ExtraHop released a new tool called “Reveal(x)” that helps organizations understand their potential risk exposure from employee use of OpenAI ChatGPT by providing visibility into the devices and users on their networks connecting to OpenAI domains.
ChatGPT has become highly familiar due to its potential usage in every organization.
It only took 2 months for ChatGPT to reach 1 billion customers, whereas tik tok took eight years.
A survey taken by Gartner in 2023 revealed that 9 out of 10 respondents chose ChatGPT implementation in their organization by 2025.
Though it has a very high capacity that can help organizations speed up their progress, there are still Intellectual Property risks in using AIaaS tools inside organizations.
Recently, there have been many data leaks associated with ChatGPT. Users using ChatGPT for code reviews or any discovery or research share proprietary information with ChatGPT, which puts confidential data at risk.
In addition, ChatGPT stores the data in public domains and uses this information to answer other user requests.
ChatGPT is an AI-as-a-Service (AIaaS) that can be widely used in productivity, software development, and research.
Reveal(x) – Data Protection from Rogue AI Use and Accidental Misuse
To overcome this risk, experts at ExtraHop have released Reveal(x), which will show the visibility of the devices and users inside the network that are connected to OpenAI domains.
This can help organizations to implement AI language models and generative AI tools with a lot of control over their data.
This information is crucial for organizations to identify the amount of data sent to OpenAI domains, which can help assess the risk linked with using AI services.

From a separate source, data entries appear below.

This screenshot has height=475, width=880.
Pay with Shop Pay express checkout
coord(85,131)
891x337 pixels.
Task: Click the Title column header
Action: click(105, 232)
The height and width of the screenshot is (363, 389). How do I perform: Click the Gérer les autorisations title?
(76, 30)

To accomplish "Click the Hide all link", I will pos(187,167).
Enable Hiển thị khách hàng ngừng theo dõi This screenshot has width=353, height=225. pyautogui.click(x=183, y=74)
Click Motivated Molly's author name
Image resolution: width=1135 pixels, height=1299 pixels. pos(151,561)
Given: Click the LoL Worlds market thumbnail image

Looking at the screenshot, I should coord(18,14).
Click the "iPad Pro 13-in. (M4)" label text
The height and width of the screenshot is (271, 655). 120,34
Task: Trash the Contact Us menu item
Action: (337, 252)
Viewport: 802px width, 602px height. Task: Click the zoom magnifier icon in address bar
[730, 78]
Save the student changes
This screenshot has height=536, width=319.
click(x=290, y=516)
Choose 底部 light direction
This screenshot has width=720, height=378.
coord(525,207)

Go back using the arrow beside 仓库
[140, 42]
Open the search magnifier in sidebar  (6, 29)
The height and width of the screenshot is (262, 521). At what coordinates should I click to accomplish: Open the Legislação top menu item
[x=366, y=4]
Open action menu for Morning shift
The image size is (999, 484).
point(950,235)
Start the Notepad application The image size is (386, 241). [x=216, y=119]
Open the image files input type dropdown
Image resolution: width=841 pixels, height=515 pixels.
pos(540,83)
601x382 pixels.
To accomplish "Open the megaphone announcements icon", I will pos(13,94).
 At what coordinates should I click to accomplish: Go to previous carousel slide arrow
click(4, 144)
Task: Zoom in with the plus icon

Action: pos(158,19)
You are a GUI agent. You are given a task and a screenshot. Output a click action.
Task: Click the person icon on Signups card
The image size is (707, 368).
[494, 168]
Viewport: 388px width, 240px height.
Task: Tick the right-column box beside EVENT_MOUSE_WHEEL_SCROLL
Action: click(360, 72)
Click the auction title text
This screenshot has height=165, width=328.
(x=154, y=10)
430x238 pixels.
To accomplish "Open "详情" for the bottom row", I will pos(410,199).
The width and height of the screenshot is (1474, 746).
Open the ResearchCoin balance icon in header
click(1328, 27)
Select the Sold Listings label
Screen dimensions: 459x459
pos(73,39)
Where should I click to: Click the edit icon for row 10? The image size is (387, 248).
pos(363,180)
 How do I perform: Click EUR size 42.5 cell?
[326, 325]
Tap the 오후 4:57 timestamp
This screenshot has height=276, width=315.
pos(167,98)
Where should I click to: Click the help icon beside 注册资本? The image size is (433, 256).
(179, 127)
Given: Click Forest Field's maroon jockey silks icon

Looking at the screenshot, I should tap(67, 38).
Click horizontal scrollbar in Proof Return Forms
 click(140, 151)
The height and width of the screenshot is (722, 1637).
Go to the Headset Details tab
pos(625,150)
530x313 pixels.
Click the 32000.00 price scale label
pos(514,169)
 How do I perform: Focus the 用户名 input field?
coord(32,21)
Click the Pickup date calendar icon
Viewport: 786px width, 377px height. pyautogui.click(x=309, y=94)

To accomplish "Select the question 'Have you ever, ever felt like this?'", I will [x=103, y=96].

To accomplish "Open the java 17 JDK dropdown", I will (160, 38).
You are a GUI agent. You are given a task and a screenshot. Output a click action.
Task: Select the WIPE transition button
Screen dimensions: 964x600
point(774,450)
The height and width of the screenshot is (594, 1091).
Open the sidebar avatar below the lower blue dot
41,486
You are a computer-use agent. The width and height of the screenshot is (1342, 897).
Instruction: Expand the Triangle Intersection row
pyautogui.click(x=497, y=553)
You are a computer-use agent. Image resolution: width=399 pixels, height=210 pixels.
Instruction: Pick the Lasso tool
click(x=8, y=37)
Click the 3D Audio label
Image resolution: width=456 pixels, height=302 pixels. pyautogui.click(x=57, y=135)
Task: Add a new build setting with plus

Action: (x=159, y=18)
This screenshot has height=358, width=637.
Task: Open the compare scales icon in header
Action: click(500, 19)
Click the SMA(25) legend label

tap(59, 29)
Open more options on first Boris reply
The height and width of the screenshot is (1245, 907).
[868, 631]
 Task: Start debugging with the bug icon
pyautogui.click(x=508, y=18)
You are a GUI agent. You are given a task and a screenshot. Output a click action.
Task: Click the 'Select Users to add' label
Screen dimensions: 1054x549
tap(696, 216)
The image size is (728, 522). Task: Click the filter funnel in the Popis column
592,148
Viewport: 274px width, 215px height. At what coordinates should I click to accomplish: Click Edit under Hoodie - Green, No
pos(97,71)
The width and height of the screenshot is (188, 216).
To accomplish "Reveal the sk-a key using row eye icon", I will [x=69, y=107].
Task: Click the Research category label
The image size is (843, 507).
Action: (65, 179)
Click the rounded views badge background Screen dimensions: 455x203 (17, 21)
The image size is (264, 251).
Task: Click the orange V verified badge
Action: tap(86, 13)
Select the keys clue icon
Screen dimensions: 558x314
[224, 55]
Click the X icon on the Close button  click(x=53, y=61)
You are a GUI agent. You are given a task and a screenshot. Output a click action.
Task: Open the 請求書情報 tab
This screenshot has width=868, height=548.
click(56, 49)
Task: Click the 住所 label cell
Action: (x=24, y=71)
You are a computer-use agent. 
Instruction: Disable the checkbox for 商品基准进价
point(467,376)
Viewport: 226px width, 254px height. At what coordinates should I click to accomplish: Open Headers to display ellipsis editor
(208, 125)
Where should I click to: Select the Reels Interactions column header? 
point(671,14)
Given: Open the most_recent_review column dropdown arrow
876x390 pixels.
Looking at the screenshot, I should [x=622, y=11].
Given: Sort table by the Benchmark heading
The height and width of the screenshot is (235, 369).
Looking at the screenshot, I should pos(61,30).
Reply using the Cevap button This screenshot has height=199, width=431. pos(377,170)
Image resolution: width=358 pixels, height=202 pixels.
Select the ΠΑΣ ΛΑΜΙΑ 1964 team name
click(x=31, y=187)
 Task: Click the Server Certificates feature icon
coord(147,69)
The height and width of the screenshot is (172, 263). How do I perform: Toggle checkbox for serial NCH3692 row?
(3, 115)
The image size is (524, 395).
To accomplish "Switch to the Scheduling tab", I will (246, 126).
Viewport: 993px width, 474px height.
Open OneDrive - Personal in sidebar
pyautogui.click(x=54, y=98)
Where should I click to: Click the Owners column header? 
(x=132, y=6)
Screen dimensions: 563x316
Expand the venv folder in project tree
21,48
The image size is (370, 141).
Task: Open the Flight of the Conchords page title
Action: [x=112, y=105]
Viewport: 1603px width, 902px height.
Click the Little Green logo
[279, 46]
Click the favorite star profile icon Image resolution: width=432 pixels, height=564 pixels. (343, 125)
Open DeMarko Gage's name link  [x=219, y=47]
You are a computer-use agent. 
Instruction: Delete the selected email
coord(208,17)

Security Personnel can validate the range of acceptable risks and decrease potential Intellectual Property loss.
Technical Analysis
Reveal(x) uses network packets as a primary data source for monitoring and analysis during real-time detection.
Reveal(x) can provide this deep visibility and real-time detection because we use network packets as the primary data source for monitoring and analysis, Extrahop said.
It strips the content and payload sent from OSI layers 2-7 (DataLink Layer to Application Layer) for complete data visibility.
Though there have been several rules, regulations, and policies on how AI must store and use data, it is still essential for organizations to understand how to use these services.
ExtraHop Stated that “ExtraHop believes the productivity benefits of these tools outweigh the data exposure risks, provided organizations understand how these services will use their data (and how long they’ll retain it), and provided organizations not only implement policies governing the use of these services but also have a control like Reveal(x) in place that allows them to assess policy compliance and spot risks in real-time.”
It is still undetermined how far an AI can go based on its capabilities and the risks it poses to data exposure.